(Stored data)
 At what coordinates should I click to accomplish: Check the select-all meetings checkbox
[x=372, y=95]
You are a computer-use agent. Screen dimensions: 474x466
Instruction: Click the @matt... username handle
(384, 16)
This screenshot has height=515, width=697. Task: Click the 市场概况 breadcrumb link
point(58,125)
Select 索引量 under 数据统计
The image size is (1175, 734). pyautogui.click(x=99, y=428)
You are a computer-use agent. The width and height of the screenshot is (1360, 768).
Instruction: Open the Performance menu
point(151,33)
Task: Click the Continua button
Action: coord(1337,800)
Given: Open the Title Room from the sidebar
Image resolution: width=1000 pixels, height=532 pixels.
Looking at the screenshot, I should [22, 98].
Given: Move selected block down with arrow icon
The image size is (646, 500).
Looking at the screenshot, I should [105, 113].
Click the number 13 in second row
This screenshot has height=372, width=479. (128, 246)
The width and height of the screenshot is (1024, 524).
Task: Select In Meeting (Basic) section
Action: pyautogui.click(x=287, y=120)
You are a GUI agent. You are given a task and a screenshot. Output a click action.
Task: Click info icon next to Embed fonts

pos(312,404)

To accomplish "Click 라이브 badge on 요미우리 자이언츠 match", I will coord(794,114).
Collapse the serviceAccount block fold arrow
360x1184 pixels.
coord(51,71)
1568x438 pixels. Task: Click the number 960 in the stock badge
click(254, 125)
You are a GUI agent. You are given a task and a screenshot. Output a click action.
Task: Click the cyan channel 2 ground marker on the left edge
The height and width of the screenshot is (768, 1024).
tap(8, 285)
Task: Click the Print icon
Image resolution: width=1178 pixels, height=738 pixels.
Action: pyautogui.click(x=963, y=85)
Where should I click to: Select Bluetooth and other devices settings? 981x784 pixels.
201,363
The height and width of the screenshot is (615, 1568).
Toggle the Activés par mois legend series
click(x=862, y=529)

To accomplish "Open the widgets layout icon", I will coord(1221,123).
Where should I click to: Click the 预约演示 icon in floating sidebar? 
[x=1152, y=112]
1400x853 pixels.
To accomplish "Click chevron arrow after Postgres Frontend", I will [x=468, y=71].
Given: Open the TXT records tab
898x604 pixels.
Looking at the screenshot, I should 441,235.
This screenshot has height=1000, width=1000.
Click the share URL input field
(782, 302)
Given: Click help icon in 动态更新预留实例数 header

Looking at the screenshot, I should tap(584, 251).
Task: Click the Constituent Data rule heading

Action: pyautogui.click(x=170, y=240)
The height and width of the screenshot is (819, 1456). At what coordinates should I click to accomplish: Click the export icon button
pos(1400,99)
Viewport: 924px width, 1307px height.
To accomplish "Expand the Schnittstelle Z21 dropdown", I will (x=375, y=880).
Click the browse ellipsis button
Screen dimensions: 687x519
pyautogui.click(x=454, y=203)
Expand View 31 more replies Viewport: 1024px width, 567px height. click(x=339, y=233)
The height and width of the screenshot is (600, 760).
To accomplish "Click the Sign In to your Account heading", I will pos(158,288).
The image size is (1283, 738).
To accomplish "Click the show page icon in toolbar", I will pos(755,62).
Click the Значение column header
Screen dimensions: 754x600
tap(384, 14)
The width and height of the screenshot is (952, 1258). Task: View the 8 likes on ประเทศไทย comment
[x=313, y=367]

**TO DO:** Among the entries, how many lines include the string "Expand"? Please reply with only the number.

**SOLUTION FOR THIS TASK:** 2